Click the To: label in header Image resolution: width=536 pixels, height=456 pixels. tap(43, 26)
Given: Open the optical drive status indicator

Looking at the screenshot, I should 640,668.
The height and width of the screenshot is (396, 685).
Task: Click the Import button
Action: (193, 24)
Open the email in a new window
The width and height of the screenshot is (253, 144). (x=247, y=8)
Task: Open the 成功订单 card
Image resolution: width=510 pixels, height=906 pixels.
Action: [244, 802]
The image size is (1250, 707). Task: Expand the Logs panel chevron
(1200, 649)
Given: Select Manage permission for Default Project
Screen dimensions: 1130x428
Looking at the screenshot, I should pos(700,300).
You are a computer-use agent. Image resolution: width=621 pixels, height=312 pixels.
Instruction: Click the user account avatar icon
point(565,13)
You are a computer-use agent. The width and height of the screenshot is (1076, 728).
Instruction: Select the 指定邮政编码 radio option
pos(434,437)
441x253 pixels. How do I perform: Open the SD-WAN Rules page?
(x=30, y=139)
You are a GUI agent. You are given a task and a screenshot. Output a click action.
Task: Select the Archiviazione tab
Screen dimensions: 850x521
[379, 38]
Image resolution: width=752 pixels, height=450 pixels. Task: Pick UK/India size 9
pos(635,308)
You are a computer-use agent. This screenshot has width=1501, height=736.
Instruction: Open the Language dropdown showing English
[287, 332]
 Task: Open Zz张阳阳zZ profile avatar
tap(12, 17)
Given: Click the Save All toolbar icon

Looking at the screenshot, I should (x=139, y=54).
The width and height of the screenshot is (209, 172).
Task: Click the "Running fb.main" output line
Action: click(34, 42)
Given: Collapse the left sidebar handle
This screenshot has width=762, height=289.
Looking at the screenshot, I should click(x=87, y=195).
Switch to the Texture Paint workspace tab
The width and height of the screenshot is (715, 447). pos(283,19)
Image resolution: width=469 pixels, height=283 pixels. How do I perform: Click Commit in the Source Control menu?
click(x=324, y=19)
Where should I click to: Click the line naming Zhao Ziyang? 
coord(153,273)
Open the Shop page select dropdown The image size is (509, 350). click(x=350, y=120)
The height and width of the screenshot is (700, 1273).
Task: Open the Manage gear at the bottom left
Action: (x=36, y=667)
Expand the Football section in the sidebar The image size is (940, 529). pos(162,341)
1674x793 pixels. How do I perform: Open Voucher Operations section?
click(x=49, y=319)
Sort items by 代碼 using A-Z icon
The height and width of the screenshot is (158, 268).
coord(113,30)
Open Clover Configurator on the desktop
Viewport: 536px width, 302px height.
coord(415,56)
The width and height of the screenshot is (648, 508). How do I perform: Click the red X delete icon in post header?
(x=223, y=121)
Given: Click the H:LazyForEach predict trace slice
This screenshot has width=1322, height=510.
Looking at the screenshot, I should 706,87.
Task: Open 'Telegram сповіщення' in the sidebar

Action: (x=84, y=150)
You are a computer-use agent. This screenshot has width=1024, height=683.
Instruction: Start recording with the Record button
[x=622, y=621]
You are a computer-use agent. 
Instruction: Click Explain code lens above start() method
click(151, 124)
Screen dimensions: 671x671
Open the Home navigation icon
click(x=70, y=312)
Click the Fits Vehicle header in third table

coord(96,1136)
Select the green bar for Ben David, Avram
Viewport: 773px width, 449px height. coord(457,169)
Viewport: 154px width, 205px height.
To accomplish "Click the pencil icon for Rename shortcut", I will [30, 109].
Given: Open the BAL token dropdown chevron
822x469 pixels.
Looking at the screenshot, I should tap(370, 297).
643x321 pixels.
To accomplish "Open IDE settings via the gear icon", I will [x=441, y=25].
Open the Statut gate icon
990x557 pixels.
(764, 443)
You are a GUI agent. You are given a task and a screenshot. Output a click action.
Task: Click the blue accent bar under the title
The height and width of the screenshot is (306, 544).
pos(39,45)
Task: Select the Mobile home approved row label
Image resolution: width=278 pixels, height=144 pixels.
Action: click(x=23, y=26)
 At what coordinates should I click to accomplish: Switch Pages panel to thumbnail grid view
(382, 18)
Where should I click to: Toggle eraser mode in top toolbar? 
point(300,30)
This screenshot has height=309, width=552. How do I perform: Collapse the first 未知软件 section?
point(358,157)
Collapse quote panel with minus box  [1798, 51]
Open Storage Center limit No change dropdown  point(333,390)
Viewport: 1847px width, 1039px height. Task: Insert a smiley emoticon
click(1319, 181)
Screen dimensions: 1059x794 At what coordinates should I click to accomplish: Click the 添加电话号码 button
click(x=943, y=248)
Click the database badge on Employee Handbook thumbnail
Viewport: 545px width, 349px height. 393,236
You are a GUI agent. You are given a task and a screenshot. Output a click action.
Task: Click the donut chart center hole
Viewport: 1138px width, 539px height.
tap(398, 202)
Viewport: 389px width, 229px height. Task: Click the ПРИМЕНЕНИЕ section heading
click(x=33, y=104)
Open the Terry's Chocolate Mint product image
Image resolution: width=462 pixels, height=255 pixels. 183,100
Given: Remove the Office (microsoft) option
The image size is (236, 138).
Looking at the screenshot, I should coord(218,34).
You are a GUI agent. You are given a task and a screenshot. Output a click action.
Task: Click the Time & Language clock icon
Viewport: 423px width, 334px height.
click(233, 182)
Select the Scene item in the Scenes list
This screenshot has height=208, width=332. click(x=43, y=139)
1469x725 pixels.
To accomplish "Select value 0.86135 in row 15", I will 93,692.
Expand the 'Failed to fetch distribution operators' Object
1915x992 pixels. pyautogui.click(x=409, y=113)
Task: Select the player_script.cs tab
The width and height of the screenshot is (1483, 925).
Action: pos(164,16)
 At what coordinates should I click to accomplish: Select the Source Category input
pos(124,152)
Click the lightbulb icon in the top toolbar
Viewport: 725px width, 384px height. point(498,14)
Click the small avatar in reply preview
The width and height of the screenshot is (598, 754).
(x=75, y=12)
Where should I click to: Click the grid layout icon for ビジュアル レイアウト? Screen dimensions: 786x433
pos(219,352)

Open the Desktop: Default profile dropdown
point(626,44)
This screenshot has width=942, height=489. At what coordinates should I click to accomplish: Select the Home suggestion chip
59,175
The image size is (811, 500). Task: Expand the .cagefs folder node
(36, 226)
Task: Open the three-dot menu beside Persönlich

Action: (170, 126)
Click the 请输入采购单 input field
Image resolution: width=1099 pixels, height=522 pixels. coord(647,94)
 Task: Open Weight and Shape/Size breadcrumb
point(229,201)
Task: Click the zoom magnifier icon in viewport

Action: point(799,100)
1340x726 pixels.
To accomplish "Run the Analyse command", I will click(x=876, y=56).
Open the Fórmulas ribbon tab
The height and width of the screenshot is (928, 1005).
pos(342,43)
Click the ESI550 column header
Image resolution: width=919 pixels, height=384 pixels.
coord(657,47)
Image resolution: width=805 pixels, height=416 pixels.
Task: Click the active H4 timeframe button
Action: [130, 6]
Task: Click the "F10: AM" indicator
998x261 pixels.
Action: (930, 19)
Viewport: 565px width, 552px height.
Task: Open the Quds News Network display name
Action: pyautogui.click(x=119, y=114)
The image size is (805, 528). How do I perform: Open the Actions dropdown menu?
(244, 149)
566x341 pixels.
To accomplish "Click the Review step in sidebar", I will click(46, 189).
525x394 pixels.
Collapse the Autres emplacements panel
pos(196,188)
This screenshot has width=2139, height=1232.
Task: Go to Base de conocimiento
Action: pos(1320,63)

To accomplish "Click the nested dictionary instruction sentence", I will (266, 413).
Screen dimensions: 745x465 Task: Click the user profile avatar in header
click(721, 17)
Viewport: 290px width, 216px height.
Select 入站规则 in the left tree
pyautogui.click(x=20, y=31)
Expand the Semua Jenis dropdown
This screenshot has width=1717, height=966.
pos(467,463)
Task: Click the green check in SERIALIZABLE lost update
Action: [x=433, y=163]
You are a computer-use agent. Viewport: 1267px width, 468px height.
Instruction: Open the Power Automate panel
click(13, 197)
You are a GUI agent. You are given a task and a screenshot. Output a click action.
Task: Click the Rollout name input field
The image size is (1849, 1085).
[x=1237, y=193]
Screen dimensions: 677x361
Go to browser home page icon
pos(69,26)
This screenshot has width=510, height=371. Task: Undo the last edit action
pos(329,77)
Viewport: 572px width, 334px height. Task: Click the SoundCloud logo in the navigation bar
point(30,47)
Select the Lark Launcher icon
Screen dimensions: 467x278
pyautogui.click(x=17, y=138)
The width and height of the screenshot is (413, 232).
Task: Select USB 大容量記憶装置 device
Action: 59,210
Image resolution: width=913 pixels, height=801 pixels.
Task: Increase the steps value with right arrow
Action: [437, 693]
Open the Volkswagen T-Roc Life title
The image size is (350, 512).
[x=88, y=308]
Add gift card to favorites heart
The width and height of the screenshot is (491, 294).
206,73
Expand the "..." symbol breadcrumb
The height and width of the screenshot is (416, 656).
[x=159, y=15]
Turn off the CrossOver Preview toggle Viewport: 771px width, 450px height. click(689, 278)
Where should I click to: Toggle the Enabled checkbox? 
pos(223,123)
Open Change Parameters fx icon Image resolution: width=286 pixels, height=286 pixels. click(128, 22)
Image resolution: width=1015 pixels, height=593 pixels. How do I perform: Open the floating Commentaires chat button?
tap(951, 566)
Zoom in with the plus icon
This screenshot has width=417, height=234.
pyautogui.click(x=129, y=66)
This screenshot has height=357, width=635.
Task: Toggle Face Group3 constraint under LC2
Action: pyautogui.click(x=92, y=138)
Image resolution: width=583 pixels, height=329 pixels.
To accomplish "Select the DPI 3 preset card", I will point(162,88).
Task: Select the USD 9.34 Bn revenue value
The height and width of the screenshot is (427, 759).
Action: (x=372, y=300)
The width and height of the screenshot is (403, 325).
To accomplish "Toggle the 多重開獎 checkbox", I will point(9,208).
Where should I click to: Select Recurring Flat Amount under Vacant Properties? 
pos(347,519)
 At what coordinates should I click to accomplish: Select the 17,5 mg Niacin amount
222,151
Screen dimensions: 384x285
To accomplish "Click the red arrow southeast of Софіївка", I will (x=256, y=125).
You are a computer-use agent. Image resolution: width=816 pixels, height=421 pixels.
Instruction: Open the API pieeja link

- [WHAT IS ASKED]
Output, unchanged, the part of the entries that opens with the line containing "Click the small avatar in reply preview" and closes with the line containing "pos(342,43)", including both of those lines.

- [ANSWER FOR THE TASK]
Click the small avatar in reply preview
The width and height of the screenshot is (598, 754).
(x=75, y=12)
Where should I click to: Click the grid layout icon for ビジュアル レイアウト? Screen dimensions: 786x433
pos(219,352)

Open the Desktop: Default profile dropdown
point(626,44)
This screenshot has width=942, height=489. At what coordinates should I click to accomplish: Select the Home suggestion chip
59,175
The image size is (811, 500). Task: Expand the .cagefs folder node
(36, 226)
Task: Open the three-dot menu beside Persönlich

Action: (170, 126)
Click the 请输入采购单 input field
Image resolution: width=1099 pixels, height=522 pixels. coord(647,94)
 Task: Open Weight and Shape/Size breadcrumb
point(229,201)
Task: Click the zoom magnifier icon in viewport

Action: point(799,100)
1340x726 pixels.
To accomplish "Run the Analyse command", I will click(x=876, y=56).
Open the Fórmulas ribbon tab
The height and width of the screenshot is (928, 1005).
pos(342,43)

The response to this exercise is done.